TASK TO COMPLETE:
Render every line of the entries below as a Markdown table with the columns Row and Text, numbering each row and leaving out blank lines.

•••

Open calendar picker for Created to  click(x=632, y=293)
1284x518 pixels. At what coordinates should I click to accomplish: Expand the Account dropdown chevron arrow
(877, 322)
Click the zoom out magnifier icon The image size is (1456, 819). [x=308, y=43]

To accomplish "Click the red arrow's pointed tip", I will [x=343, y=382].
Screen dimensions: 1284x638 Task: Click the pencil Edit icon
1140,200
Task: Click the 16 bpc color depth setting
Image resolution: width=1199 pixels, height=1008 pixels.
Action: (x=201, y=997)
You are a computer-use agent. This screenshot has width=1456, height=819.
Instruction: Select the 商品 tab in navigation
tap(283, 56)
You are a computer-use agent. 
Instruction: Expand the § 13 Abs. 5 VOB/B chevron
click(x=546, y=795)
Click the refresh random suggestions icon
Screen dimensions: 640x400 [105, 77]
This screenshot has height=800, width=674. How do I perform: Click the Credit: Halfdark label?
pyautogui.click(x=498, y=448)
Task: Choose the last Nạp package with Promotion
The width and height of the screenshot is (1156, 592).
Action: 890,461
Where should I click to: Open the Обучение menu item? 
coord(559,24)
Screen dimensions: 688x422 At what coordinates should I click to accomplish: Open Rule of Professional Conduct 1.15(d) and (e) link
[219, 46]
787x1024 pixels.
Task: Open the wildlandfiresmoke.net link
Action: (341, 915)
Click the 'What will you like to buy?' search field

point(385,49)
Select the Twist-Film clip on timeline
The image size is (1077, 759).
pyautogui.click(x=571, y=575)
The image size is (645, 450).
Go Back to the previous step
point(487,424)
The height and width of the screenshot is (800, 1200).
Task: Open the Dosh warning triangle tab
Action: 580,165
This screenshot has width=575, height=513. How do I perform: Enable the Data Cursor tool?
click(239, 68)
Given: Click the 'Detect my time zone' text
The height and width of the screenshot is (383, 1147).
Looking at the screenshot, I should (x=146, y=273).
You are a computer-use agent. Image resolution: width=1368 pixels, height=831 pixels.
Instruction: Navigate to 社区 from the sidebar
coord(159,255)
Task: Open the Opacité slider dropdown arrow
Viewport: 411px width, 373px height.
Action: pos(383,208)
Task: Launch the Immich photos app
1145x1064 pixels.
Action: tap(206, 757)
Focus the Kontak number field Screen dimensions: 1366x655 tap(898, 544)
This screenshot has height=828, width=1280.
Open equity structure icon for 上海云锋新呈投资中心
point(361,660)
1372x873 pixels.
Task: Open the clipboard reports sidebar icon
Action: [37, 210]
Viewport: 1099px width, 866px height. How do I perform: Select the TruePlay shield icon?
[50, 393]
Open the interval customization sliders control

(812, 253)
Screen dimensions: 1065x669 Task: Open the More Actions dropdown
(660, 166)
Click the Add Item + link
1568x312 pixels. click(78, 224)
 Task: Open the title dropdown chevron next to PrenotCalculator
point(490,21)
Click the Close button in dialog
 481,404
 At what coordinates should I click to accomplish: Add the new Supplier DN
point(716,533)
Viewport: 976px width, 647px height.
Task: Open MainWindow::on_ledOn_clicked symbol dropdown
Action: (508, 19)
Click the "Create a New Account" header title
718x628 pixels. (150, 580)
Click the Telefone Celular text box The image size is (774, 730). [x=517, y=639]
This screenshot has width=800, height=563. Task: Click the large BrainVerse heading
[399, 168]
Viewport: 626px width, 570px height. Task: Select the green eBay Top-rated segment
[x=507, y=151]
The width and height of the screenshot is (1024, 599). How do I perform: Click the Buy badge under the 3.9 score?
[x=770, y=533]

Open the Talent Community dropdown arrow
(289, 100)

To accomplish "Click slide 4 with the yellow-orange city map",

•••

PROBLEM SOLUTION:
| Row | Text |
|---|---|
| 1 | Open calendar picker for Created to  click(x=632, y=293) |
| 2 | 1284x518 pixels. At what coordinates should I click to accomplish: Expand the Account dropdown chevron arrow |
| 3 | (877, 322) |
| 4 | Click the zoom out magnifier icon The image size is (1456, 819). [x=308, y=43] |
| 5 | To accomplish "Click the red arrow's pointed tip", I will [x=343, y=382]. |
| 6 | Screen dimensions: 1284x638 Task: Click the pencil Edit icon |
| 7 | 1140,200 |
| 8 | Task: Click the 16 bpc color depth setting |
| 9 | Image resolution: width=1199 pixels, height=1008 pixels. |
| 10 | Action: (x=201, y=997) |
| 11 | You are a computer-use agent. This screenshot has width=1456, height=819. |
| 12 | Instruction: Select the 商品 tab in navigation |
| 13 | tap(283, 56) |
| 14 | You are a computer-use agent.  |
| 15 | Instruction: Expand the § 13 Abs. 5 VOB/B chevron |
| 16 | click(x=546, y=795) |
| 17 | Click the refresh random suggestions icon |
| 18 | Screen dimensions: 640x400 [105, 77] |
| 19 | This screenshot has height=800, width=674. How do I perform: Click the Credit: Halfdark label? |
| 20 | pyautogui.click(x=498, y=448) |
| 21 | Task: Choose the last Nạp package with Promotion |
| 22 | The width and height of the screenshot is (1156, 592). |
| 23 | Action: 890,461 |
| 24 | Where should I click to: Open the Обучение menu item?  |
| 25 | coord(559,24) |
| 26 | Screen dimensions: 688x422 At what coordinates should I click to accomplish: Open Rule of Professional Conduct 1.15(d) and (e) link |
| 27 | [219, 46] |
| 28 | 787x1024 pixels. |
| 29 | Task: Open the wildlandfiresmoke.net link |
| 30 | Action: (341, 915) |
| 31 | Click the 'What will you like to buy?' search field |
| 32 | point(385,49) |
| 33 | Select the Twist-Film clip on timeline |
| 34 | The image size is (1077, 759). |
| 35 | pyautogui.click(x=571, y=575) |
| 36 | The image size is (645, 450). |
| 37 | Go Back to the previous step |
| 38 | point(487,424) |
| 39 | The height and width of the screenshot is (800, 1200). |
| 40 | Task: Open the Dosh warning triangle tab |
| 41 | Action: 580,165 |
| 42 | This screenshot has width=575, height=513. How do I perform: Enable the Data Cursor tool? |
| 43 | click(239, 68) |
| 44 | Given: Click the 'Detect my time zone' text |
| 45 | The height and width of the screenshot is (383, 1147). |
| 46 | Looking at the screenshot, I should (x=146, y=273). |
| 47 | You are a computer-use agent. Image resolution: width=1368 pixels, height=831 pixels. |
| 48 | Instruction: Navigate to 社区 from the sidebar |
| 49 | coord(159,255) |
| 50 | Task: Open the Opacité slider dropdown arrow |
| 51 | Viewport: 411px width, 373px height. |
| 52 | Action: pos(383,208) |
| 53 | Task: Launch the Immich photos app |
| 54 | 1145x1064 pixels. |
| 55 | Action: tap(206, 757) |
| 56 | Focus the Kontak number field Screen dimensions: 1366x655 tap(898, 544) |
| 57 | This screenshot has height=828, width=1280. |
| 58 | Open equity structure icon for 上海云锋新呈投资中心 |
| 59 | point(361,660) |
| 60 | 1372x873 pixels. |
| 61 | Task: Open the clipboard reports sidebar icon |
| 62 | Action: [37, 210] |
| 63 | Viewport: 1099px width, 866px height. How do I perform: Select the TruePlay shield icon? |
| 64 | [50, 393] |
| 65 | Open the interval customization sliders control |
| 66 | (812, 253) |
| 67 | Screen dimensions: 1065x669 Task: Open the More Actions dropdown |
| 68 | (660, 166) |
| 69 | Click the Add Item + link |
| 70 | 1568x312 pixels. click(78, 224) |
| 71 |  Task: Open the title dropdown chevron next to PrenotCalculator |
| 72 | point(490,21) |
| 73 | Click the Close button in dialog |
| 74 |  481,404 |
| 75 |  At what coordinates should I click to accomplish: Add the new Supplier DN |
| 76 | point(716,533) |
| 77 | Viewport: 976px width, 647px height. |
| 78 | Task: Open MainWindow::on_ledOn_clicked symbol dropdown |
| 79 | Action: (508, 19) |
| 80 | Click the "Create a New Account" header title |
| 81 | 718x628 pixels. (150, 580) |
| 82 | Click the Telefone Celular text box The image size is (774, 730). [x=517, y=639] |
| 83 | This screenshot has width=800, height=563. Task: Click the large BrainVerse heading |
| 84 | [399, 168] |
| 85 | Viewport: 626px width, 570px height. Task: Select the green eBay Top-rated segment |
| 86 | [x=507, y=151] |
| 87 | The width and height of the screenshot is (1024, 599). How do I perform: Click the Buy badge under the 3.9 score? |
| 88 | [x=770, y=533] |
| 89 | Open the Talent Community dropdown arrow |
| 90 | (289, 100) |
| 91 | To accomplish "Click slide 4 with the yellow-orange city map", |